Under the cloak of anonymity, the Darknet harbors much illegal activity (Moore and Rid, 2016). Applying NLP tools to text from the Darknet is thus important for effective law enforcement and intelligence. However, little is known about the characteristics of the language used in the Darknet, and specifically on what distinguishes text on websites that conduct legal and illegal activity. In fact, the only work we are aware of that classified Darknet texts into legal and illegal activity is Avarikioti et al. (2018), but they too did not investigate in what ways these two classes differ.

This paper addresses this gap, and studies the distinguishing features between legal and illegal texts in Onion sites, taking sites that advertise drugs as a test case. We compare our results to a control condition of texts from eBay222https://www.ebay.com pages that advertise products corresponding to drug keywords.

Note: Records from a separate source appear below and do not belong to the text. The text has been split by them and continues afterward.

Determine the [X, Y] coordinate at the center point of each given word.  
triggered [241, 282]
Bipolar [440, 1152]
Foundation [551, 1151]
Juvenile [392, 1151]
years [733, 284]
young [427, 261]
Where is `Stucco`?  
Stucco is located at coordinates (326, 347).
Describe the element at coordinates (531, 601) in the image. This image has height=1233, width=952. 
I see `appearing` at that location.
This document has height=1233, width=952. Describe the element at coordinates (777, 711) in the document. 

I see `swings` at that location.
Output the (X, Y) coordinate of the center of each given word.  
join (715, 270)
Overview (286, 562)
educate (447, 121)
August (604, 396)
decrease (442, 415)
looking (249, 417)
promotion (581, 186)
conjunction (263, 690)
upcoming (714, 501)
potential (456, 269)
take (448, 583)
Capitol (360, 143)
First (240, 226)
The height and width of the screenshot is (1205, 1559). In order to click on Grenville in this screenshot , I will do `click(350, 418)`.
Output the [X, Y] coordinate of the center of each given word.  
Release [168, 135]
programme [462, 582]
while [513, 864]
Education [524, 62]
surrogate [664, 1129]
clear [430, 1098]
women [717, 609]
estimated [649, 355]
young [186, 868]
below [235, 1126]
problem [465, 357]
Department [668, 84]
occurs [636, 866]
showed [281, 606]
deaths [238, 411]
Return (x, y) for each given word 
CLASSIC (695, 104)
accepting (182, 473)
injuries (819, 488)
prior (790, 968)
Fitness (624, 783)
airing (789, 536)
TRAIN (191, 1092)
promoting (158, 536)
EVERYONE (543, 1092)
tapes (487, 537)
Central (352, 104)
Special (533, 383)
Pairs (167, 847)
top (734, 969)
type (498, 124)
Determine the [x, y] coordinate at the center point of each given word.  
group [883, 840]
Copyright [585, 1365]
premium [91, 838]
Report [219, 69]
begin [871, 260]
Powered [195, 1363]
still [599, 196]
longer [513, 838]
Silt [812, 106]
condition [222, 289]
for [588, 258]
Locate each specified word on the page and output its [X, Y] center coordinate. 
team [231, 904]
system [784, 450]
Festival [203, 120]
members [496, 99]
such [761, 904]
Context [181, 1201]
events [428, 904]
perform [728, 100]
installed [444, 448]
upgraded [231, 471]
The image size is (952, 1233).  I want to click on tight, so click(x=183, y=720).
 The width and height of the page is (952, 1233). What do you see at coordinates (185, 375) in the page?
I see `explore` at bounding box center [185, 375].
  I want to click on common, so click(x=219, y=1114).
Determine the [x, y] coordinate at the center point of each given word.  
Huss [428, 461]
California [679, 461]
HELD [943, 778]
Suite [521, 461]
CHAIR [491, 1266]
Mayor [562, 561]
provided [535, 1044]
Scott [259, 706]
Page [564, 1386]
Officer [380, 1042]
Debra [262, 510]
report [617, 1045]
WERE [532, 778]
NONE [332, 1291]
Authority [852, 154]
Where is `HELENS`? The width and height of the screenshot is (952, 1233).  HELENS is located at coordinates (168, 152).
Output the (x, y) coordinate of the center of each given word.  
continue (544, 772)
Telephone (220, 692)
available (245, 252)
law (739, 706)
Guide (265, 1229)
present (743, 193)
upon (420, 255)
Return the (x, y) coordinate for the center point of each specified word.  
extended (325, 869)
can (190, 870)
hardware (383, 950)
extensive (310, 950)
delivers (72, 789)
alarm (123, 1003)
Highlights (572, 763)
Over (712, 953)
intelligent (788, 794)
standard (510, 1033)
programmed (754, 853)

We find a number of distinguishing features. First, we confirm the results of Avarikioti et al. (2018), that text from legal and illegal pages (henceforth, legal and illegal texts) can be distinguished based on the identity of the content words (bag-of-words) in about 90% accuracy over a balanced sample. Second, we find that the distribution of POS tags in the documents is a strong cue for distinguishing between the classes (about 71% accuracy). This indicates that the two classes are different in terms of their syntactic structure. Third, we find that legal and illegal texts are roughly as distinguishable from one another as legal texts and eBay pages are (both in terms of their words and their POS tags). The latter point suggests that legal and illegal texts can be considered distinct domains, which explains why they can be automatically classified, but also implies that applying NLP tools to Darknet texts is likely to face the obstacles of domain adaptation. Indeed, we show that named entities in illegal pages are covered less well by Wikipedia, i.e., Wikification works less well on them. This suggests that for high-performance text understanding, specialized knowledge bases and tools may be needed for processing texts from the Darknet. By experimenting on a different domain in Tor (user-generated content), we show that the legal/illegal distinction generalizes across domains.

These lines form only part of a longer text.